ОН. Это письмо твое я зачитал до дыр. Я понимаю, у тебя там, в тылу, тоже несладкая жизнь. Но ты держишься. И я буду держаться. Да, я должен быть сильным, чтобы тебе не стыдно было за меня.  Знаешь, со мной происходит странная вещь. Я часто слышу мамину музыку, как в детстве, Баха или Вивальди или Чайковского, слышу так, будто она сидит рядом и играет. Это происходит вне зависимости от того, в полете я или нет. И каждый раз аккорды  созвучны моему настроению, состоянию души. Быть может, мне и вправду стоит серьезно заняться музыкой? Эй, Ландыш, у тебя правда все в порядке?
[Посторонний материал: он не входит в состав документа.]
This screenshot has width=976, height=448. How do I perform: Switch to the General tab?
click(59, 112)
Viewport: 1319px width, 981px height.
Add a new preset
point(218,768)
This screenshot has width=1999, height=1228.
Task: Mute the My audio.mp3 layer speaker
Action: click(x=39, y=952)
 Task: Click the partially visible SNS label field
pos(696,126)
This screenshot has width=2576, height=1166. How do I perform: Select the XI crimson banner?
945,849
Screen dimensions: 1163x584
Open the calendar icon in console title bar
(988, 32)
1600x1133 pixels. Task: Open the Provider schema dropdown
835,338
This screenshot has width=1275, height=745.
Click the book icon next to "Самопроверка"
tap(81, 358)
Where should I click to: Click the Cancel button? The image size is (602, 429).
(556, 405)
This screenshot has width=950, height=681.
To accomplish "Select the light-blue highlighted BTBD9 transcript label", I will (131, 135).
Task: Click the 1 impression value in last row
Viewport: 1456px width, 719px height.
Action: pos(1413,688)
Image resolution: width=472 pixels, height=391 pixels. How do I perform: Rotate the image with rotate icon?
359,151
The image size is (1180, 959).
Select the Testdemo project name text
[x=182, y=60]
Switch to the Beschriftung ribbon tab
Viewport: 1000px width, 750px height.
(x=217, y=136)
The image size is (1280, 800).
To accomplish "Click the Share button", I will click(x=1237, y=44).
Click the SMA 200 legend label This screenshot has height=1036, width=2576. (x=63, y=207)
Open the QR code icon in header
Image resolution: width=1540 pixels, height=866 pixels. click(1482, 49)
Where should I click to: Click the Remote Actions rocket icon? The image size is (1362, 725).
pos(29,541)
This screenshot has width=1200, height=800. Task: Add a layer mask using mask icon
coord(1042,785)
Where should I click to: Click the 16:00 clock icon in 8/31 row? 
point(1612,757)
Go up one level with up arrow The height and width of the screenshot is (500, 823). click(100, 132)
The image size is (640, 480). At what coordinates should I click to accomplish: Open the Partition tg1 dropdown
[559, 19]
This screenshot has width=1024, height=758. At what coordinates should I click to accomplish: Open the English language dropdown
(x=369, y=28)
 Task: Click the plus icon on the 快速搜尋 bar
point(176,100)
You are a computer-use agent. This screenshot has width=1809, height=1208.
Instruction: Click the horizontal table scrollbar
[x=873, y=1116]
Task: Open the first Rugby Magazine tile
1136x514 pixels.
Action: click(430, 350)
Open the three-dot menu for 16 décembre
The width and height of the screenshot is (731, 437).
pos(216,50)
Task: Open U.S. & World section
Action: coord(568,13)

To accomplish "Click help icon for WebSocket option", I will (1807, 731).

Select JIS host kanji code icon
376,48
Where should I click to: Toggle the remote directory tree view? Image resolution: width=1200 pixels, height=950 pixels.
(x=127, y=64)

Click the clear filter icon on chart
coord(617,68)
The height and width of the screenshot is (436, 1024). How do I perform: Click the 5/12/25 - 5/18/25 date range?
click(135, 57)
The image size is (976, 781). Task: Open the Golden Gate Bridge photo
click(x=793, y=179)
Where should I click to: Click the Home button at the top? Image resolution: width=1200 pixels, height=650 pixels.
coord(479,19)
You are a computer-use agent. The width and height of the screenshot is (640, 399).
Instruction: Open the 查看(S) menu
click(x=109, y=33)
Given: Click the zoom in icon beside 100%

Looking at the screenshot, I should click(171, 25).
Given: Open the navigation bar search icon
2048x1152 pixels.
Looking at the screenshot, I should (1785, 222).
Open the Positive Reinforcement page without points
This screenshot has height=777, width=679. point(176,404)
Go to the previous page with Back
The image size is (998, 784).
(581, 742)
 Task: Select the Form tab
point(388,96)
У меня плохое предчувствие. 
ОНА. Ну что ты, что ты! Конечно, в порядке. Об этом ты даже не думай. Только я стала остро реагировать на самые привычные вещи. Скажем, солнце наполняет меня надеждой, дождь побуждает во мне воспоминания, ночь располагает к мечтам, порывы ветра навеивают фантазии. Мне часто видится одна и та же картина. Неожиданно открывается дверь, и входишь ты. И я бегу, бегу тебе навстречу. И ты обнимаешь меня и крепко прижимаешь к себе. Я чувствую, как ты возмужал, какой ты сильный и смелый, и мне становится так мирно, так спокойно на душе. И я понимаю, ты никогда не дашь меня в обиду. Чтобы не случилось с тобой там, на войне, ты не сдашься и не дашь угаснуть нашей любви. Да, да, я вижу, как ты возвращаешься победителем, и я бегу, бегу тебе навстречу…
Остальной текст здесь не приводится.